Anish Giri was surpassed at almost the very last moment in the race for the Candidates when Dommaraju Gukesh’s win in the Chennai Grand Masters vaulted him into the lead for the FIDE Circuit. Gukesh is headed for the Candidates, but Giri took a measure of revenge as he ground his opponent down in a long and painful game. (Let that game be a lesson to you, kids: opposite-colored bishops do not guarantee a draw, even when material is equal, all the pawns are on the same side, and attacking elements are almost completely absent.) Giri is now alone in first with an impressive 3.5/4.

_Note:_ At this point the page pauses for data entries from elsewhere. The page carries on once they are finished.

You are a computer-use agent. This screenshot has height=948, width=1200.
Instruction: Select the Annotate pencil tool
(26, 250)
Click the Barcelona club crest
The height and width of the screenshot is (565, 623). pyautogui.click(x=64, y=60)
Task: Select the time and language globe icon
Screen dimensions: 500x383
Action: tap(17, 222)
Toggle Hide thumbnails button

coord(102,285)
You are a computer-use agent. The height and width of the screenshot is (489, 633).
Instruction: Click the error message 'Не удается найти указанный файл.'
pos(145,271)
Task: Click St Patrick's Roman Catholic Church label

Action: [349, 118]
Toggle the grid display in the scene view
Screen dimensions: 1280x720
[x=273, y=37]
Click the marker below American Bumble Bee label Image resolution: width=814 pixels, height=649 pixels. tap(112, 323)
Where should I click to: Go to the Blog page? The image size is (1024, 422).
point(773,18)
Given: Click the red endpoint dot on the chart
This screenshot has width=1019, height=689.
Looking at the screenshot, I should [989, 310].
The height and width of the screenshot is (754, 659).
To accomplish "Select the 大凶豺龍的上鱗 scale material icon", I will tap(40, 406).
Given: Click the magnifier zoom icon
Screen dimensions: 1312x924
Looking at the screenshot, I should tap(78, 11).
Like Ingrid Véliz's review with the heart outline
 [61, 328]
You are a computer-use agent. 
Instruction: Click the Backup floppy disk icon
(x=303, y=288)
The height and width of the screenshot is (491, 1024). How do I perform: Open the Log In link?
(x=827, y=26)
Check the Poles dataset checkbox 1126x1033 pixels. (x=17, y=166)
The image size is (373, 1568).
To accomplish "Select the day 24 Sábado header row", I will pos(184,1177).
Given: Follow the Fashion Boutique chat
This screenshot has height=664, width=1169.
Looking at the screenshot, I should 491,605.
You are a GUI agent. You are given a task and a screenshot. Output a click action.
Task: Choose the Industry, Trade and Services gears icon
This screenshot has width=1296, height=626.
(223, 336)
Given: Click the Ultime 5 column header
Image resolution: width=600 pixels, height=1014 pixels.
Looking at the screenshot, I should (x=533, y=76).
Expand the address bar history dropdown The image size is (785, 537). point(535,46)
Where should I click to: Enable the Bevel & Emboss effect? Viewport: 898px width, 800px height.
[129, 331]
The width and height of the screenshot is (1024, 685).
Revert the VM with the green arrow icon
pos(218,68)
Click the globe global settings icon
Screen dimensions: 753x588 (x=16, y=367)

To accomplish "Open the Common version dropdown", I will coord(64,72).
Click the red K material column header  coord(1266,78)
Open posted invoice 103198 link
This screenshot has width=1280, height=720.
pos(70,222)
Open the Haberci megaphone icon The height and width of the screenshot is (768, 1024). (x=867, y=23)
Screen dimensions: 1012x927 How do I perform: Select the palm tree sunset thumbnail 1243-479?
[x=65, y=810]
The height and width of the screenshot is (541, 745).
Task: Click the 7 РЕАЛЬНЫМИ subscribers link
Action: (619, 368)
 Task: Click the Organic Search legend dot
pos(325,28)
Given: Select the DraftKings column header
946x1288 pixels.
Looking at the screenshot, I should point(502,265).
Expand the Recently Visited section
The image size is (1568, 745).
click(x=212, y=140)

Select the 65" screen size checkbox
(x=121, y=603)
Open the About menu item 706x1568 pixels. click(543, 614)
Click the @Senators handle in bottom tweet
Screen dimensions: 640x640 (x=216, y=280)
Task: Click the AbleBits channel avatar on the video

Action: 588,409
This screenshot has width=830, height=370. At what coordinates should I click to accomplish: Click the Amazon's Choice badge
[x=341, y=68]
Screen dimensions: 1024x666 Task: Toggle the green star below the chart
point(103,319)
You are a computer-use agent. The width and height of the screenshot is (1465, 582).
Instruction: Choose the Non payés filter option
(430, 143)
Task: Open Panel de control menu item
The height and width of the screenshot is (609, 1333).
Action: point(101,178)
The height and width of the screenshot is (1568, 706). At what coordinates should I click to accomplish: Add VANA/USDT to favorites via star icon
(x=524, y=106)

Another winner: Rameshbabu Praggnanandhaa, who reeled in the biggest fish, Ding Liren - and did so with the black pieces. It was a good game by Pragg, but an especially bad one for the World Champ, whose 43.f4?/?? was especially bad. The win put Pragg into a four-way tie for third-sixth places, a group that includes the day’s third winner, Wei Yi. He defeated Parham Maghsoodloo in a complicated game that was decided by Maghsoodloo’s 44…Be4?, which left his king stuck and vulnerable on the back rank after 45.Ra7+.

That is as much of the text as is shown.